So, the natural question for Chesser Resources (ASX:CHZ) shareholders is whether they should be concerned by its rate of cash burn. In this report, we will consider the company's annual negative free cash flow, henceforth referring to it as the 'cash burn'. The first step is to compare its cash burn with its cash reserves, to give us its 'cash runway'.

View our latest analysis for Chesser Resources

Does Chesser Resources Have A Long Cash Runway?

A company's cash runway is calculated by dividing its cash hoard by its cash burn. In December 2020, Chesser Resources had AU$13m in cash, and was debt-free.
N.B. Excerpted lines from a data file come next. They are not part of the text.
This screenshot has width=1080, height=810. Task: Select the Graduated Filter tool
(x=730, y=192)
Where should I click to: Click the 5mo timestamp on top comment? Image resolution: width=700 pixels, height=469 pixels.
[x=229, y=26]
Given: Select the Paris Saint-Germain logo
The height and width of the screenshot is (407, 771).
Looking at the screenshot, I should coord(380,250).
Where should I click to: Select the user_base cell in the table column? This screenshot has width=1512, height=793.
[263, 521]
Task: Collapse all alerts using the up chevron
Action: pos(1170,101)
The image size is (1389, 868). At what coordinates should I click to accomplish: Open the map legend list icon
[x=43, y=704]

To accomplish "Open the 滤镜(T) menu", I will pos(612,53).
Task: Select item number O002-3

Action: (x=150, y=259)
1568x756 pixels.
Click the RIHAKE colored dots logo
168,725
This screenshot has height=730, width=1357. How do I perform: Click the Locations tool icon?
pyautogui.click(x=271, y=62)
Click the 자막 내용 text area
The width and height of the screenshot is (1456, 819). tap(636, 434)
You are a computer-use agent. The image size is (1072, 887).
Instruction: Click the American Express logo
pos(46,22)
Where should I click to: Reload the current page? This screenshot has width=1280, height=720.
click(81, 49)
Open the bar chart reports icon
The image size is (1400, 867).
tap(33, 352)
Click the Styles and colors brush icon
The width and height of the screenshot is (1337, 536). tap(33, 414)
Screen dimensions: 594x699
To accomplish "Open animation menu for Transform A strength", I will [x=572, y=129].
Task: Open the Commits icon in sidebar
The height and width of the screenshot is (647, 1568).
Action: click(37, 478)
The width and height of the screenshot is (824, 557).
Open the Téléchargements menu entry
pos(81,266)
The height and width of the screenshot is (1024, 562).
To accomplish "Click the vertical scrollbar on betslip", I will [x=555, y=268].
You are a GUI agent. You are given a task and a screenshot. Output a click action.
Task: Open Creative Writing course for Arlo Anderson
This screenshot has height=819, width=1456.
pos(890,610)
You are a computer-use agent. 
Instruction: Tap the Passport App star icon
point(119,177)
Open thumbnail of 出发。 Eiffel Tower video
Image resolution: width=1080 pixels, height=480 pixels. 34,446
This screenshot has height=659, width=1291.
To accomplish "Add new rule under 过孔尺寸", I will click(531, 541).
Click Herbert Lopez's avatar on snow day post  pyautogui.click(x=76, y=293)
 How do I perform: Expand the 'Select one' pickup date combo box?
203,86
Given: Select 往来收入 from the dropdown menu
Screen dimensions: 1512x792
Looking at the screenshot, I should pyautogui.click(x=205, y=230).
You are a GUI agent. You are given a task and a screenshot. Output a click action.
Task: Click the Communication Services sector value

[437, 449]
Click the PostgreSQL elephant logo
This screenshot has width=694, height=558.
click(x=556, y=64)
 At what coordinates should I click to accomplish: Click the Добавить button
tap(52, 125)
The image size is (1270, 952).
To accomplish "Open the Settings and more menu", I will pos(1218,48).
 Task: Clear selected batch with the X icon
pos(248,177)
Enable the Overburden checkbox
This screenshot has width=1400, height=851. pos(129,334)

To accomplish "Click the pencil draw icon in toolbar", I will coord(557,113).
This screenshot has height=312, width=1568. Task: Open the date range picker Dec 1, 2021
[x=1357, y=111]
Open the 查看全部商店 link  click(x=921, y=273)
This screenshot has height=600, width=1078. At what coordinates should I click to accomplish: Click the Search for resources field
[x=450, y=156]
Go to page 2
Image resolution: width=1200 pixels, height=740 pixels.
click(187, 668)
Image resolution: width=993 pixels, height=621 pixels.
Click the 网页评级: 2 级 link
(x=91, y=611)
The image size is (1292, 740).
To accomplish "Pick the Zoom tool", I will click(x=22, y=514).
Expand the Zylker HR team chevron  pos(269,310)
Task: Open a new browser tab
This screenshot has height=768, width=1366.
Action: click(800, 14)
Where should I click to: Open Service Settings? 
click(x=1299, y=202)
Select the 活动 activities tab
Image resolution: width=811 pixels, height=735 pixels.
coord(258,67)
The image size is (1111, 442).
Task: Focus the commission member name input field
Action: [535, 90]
Importantly, its cash burn was AU$4.0m over the trailing twelve months. So it had a cash runway of about 3.2 years from December 2020. A runway of this length affords the company the time and space it needs to develop the business. The image below shows how its cash balance has been changing over the last few years.

debt-equity-history-analysis
ASX:CHZ Debt to Equity History August 3rd 2021

How Is Chesser Resources' Cash Burn Changing Over Time?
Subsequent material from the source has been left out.